Go through the entries below and pick out every line with "Windows".

---

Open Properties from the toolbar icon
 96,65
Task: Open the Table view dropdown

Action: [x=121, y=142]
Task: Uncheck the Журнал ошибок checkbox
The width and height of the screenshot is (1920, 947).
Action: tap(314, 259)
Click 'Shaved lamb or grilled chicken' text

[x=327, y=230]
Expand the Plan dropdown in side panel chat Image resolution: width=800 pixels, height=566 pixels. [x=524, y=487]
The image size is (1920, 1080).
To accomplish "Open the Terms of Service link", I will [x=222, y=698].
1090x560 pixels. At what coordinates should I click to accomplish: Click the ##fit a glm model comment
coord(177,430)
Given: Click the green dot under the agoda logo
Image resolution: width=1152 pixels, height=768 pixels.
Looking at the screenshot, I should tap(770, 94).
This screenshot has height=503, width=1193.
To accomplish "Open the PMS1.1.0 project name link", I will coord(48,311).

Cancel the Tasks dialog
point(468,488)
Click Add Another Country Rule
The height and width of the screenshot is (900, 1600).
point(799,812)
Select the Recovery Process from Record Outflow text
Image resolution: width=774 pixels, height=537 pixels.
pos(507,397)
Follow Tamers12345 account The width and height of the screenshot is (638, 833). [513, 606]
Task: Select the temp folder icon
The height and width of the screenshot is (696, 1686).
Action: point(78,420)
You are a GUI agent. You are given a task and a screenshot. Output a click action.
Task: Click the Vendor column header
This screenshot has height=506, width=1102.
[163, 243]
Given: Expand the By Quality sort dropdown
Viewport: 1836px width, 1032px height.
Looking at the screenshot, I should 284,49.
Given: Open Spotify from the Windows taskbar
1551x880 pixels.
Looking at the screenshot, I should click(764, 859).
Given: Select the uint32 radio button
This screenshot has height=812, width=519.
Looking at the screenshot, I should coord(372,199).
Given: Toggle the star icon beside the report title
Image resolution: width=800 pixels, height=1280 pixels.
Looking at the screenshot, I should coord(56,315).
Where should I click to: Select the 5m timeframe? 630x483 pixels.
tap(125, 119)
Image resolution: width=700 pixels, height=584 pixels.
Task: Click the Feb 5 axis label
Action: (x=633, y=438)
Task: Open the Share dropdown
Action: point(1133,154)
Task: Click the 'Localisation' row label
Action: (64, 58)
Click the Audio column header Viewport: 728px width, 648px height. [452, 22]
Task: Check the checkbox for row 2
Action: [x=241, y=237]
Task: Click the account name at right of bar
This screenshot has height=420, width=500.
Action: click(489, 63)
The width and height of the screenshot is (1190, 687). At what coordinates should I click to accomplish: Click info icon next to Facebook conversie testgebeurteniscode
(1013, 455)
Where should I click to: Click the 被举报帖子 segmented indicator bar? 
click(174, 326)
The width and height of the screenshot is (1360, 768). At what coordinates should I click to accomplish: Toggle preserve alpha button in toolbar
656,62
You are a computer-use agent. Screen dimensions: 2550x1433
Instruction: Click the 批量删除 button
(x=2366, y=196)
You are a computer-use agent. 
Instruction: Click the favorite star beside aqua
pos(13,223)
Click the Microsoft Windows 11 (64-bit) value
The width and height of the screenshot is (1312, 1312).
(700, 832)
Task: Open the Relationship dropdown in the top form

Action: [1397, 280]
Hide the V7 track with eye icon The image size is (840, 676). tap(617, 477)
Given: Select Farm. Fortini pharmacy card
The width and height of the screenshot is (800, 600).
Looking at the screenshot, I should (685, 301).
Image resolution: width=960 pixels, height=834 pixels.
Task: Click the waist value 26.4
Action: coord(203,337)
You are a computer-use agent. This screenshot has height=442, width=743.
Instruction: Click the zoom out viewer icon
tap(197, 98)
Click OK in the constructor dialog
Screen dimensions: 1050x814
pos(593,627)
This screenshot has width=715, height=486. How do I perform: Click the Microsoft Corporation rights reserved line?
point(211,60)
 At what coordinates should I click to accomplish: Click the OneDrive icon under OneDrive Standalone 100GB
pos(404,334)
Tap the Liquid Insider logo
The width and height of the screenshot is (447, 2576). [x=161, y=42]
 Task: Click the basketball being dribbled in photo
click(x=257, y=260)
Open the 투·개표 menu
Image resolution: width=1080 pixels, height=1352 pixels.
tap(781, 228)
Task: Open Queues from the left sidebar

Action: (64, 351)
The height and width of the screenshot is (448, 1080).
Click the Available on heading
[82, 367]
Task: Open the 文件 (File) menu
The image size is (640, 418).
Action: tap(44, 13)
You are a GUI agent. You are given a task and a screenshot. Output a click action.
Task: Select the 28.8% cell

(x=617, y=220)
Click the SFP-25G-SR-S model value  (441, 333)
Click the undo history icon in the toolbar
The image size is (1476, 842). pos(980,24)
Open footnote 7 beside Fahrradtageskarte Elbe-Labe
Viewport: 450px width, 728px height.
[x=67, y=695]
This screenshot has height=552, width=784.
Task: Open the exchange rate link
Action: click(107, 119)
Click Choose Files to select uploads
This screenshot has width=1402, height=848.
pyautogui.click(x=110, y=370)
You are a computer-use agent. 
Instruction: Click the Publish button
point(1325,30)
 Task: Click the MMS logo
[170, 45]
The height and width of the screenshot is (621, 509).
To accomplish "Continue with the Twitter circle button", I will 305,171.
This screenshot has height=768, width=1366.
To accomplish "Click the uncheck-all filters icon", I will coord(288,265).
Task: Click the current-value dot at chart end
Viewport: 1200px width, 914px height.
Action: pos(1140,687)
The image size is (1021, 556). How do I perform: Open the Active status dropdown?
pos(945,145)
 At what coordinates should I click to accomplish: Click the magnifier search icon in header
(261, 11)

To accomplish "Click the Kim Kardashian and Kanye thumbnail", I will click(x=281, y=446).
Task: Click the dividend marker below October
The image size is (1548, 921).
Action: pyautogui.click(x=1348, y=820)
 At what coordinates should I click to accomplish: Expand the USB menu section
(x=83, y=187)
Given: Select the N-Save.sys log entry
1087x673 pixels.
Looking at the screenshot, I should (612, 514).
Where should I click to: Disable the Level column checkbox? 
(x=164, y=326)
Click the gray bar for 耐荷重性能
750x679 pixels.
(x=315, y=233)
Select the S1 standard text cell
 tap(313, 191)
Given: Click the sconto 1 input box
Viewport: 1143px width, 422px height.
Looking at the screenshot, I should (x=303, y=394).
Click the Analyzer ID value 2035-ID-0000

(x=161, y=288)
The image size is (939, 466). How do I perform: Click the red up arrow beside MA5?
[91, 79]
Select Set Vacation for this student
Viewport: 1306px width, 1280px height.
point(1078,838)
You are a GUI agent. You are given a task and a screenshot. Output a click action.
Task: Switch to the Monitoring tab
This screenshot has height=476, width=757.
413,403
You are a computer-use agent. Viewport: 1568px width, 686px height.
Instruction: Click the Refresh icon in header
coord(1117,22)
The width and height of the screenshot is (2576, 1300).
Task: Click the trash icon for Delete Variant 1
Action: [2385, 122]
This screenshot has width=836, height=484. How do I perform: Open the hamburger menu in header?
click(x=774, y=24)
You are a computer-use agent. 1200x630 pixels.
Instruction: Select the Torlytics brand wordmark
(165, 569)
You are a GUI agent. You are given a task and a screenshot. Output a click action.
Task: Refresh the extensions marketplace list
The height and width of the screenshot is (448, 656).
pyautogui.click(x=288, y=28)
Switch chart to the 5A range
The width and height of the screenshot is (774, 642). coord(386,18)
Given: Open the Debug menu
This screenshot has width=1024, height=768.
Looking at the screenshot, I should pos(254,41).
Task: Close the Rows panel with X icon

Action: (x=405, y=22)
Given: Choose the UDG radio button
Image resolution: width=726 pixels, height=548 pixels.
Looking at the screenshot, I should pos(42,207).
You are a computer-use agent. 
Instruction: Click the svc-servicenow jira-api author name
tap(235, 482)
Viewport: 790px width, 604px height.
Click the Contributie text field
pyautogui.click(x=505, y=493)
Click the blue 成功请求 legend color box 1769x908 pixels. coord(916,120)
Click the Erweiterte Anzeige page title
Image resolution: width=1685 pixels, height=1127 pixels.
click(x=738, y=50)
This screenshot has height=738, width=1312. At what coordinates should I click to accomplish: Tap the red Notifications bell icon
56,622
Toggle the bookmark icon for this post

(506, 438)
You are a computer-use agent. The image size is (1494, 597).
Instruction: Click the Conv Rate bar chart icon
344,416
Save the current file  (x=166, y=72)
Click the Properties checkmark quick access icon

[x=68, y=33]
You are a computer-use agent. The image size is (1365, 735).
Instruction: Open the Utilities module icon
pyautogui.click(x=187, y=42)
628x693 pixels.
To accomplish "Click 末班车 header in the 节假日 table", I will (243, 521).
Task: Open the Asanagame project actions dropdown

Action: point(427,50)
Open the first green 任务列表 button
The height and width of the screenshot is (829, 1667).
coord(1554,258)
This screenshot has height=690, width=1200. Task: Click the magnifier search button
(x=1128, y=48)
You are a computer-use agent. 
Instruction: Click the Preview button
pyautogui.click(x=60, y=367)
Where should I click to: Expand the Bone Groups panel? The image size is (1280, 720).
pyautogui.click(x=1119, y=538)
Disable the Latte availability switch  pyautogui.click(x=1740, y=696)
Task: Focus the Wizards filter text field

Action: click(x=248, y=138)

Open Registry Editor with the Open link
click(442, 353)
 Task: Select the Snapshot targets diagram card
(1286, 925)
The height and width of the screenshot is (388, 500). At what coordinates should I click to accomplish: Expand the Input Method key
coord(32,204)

---

# Exercise answer
Given: Open Spotify from the Windows taskbar
Click the Microsoft Windows 11 (64-bit) value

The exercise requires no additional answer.